You’re funny…you live in SF, which is like Never-Neverland. (I’m 34, live here, and still wake up playing my own version of “Drew’s Clues,” as do most of my friends, married and otherwise)
Your mixtapes are getting me through veterinary school. Keep it up…I have two exams this week
What are the chances this is my Christina? Hmm…
Oh, God. TELL ME THAT’S YOU. I just died.
Happy Birthday, Drew, one of my most favorite Internet People! And I really mean it.
I guess I’ve never given much thought to the mobility of shrimp. I think I knew that they had legs… now I’m wondering if they walk on those legs, or if they swim, or some combination of both? Seems like living in the ocean you’d want to swim, it would be faster… but then why would you need legs? Fish don’t have legs. Maybe shrimp are completely immobile and just hang out in the same spot.
These are the things I am now pondering while I should be trying to do something productive, like sleep.
Also, I did like the rest of the post, also. Growing up is a weird, weird thing. One day you realize “hey! I’m an adult!” and you worry about bills and rent and insurance and yet it’s okay to eat ice cream for dinner if you want to because this is your life and you can do whatever you want. Sort of.
I think we spend too much time trying to figure out what we’re trying to do or where we’re trying to go. The journey’s the whole point, right?
I’m adopting this theory because I have absolutely no idea what comes next. SCARY.

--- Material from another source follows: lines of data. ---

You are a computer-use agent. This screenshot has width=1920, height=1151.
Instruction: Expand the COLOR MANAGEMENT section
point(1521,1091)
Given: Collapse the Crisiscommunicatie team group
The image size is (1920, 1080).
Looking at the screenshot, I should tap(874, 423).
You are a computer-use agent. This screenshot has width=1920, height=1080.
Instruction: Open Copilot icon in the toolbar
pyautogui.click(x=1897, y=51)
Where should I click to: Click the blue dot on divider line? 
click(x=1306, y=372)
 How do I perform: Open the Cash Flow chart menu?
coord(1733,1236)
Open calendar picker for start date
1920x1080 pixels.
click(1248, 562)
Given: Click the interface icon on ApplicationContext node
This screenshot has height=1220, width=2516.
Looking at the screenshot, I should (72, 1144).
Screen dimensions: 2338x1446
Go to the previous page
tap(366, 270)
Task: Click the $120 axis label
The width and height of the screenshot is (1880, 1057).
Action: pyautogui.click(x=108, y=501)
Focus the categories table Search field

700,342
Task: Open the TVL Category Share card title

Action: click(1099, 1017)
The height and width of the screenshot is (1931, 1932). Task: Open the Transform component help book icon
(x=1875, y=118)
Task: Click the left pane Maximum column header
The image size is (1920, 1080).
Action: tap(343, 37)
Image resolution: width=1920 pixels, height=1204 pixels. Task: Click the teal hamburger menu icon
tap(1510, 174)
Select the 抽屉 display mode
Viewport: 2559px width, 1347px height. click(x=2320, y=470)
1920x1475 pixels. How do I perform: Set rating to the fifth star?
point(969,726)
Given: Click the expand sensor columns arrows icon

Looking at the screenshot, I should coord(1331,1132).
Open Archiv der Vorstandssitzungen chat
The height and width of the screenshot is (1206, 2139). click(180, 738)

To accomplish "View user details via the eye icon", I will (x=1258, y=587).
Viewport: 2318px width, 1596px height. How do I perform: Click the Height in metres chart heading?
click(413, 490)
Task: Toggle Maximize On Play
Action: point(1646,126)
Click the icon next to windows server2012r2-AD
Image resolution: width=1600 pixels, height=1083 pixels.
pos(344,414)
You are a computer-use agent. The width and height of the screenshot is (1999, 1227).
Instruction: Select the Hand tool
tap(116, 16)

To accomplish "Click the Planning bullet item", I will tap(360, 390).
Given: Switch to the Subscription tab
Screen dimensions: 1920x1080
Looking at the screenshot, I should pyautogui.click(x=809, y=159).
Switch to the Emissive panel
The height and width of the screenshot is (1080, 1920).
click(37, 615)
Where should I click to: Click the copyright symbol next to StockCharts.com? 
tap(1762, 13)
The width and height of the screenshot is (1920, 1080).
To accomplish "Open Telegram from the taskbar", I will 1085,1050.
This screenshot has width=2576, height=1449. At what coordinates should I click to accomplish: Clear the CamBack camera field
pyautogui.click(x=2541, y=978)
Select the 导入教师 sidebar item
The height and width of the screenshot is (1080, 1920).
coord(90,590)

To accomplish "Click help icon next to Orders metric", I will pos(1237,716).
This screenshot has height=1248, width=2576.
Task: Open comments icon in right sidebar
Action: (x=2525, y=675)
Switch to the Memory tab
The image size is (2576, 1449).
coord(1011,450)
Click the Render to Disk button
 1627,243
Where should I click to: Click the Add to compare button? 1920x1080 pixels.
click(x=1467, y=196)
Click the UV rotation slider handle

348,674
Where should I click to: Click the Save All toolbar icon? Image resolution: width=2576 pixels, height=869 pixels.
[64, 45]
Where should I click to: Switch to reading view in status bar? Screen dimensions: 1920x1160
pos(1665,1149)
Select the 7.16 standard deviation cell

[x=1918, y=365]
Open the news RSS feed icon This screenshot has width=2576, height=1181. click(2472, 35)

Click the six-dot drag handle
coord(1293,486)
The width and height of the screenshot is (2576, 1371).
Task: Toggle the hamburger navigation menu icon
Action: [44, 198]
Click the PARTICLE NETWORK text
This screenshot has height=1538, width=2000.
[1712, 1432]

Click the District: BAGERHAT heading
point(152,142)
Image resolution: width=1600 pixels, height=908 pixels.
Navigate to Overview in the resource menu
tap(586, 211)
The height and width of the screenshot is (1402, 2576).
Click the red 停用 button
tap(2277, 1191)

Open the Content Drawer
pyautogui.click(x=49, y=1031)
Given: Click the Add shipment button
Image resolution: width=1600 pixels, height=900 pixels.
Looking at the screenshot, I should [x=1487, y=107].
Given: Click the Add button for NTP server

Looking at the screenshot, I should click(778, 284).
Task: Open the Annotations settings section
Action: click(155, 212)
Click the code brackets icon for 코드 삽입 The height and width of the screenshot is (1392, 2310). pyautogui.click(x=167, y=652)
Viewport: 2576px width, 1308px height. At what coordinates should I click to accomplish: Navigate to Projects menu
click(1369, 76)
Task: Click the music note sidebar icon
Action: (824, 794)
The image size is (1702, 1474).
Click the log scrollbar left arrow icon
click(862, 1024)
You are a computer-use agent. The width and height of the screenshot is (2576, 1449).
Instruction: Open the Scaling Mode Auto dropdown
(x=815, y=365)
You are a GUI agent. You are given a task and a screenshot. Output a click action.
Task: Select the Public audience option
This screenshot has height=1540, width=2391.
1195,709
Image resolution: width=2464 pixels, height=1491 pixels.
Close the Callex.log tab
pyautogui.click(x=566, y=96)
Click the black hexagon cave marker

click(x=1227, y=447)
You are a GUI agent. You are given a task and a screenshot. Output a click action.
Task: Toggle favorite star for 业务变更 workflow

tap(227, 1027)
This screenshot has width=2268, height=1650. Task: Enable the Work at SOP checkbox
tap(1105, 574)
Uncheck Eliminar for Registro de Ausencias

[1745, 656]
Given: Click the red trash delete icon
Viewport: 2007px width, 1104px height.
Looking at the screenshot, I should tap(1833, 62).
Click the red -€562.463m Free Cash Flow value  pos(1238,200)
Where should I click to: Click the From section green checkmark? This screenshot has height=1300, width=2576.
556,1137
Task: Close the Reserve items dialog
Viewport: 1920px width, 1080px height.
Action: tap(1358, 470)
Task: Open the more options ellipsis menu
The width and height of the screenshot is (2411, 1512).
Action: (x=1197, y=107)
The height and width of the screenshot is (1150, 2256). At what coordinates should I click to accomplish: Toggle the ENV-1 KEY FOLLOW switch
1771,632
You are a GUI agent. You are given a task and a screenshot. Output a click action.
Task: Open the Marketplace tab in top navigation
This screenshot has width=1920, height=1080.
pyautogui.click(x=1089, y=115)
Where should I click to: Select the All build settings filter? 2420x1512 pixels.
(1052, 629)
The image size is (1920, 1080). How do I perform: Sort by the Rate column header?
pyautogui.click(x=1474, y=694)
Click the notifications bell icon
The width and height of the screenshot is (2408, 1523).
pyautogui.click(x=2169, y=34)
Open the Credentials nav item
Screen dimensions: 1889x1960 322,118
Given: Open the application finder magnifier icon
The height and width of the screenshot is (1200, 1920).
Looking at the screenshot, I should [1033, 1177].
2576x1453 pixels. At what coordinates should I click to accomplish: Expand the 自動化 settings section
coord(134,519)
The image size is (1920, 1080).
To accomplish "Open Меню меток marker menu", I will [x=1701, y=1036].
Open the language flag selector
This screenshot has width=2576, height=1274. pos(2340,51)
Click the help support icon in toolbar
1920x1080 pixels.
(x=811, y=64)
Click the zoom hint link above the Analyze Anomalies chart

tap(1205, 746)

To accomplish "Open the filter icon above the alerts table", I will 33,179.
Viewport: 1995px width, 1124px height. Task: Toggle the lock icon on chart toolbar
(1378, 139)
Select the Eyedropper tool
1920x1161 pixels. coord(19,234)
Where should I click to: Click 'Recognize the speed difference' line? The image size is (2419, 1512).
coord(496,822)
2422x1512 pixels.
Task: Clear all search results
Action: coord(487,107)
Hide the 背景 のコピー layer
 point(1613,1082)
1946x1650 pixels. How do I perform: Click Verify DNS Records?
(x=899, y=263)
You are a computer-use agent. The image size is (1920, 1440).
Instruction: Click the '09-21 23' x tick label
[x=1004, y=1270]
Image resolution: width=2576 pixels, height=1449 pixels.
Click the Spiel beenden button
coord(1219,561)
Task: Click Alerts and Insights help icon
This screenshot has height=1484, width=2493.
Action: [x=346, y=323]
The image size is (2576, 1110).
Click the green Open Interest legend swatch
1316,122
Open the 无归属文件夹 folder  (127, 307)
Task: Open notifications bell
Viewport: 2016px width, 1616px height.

I never knew that shrimp had legs. In fact, I didn’t know that shrimp had shells until I ate a bunch without peeling them when I was 22 and got really sick. Before that, I’d only ever eaten shrimp cocktail.
I know. I know.
Thank you for sharing this. I have been drafting my own essay about turning 25 at the end of the month and all I can think is “shit, my frontal lobe is now officially fully developed, now what?” Other areas of concern include “they” no longer caring how I vote, whether or not I watch their TV show and if I am shopping at Target. Actually the later are kind of liberating. I needed your reminder about I have five years left until my age is socially developed to adulthood.
Also on the upswing, getting to go to the giants game, with my dad, on my birthday to very likely sheepishly ask why birds don’t get electrocuted on telephone wires. Or if that is an urban legend or what.
When I think of shrimp, I think of them more as having “tentacles” not, legs. But, most of the time I just think of them as being delicious.
I totally get this whole “feeling more like a real person” thing. I just turned 30 this year and I have to say, I like the feeling of credibility it gives me. I’m no longer a 20-something! People take me more seriously! (I don’t know whether this is actually real or just perceived but, I’m going to roll with it). 29 was a really great year & so far I am liking 30 a lot too. I’m actually having more fun now than I was when I was 26. I think its because I’ve reached this point where I’m out of my “waking-up-in-a-semi-coma-Momento-phase” and instead, I’m having fun completely on my own terms…..even if it means the occasional hazy morning, I don’t feel bad because I know that the rest of my life seems so much clearer than it did 5 years ago.
Shrimp have legs?? You learn something new every day!
What an interesting post, thanks for sharing this with us.
Wait…shrimp have legs!? Like, for real for real?! What happens to them before we freeze, thaw, and munch on their little bodies? DO WE EAT SHRIMP LEGS WITHOUT KNOWING? Clearly, my mind’s been blown. Off to research this cutting edge topic.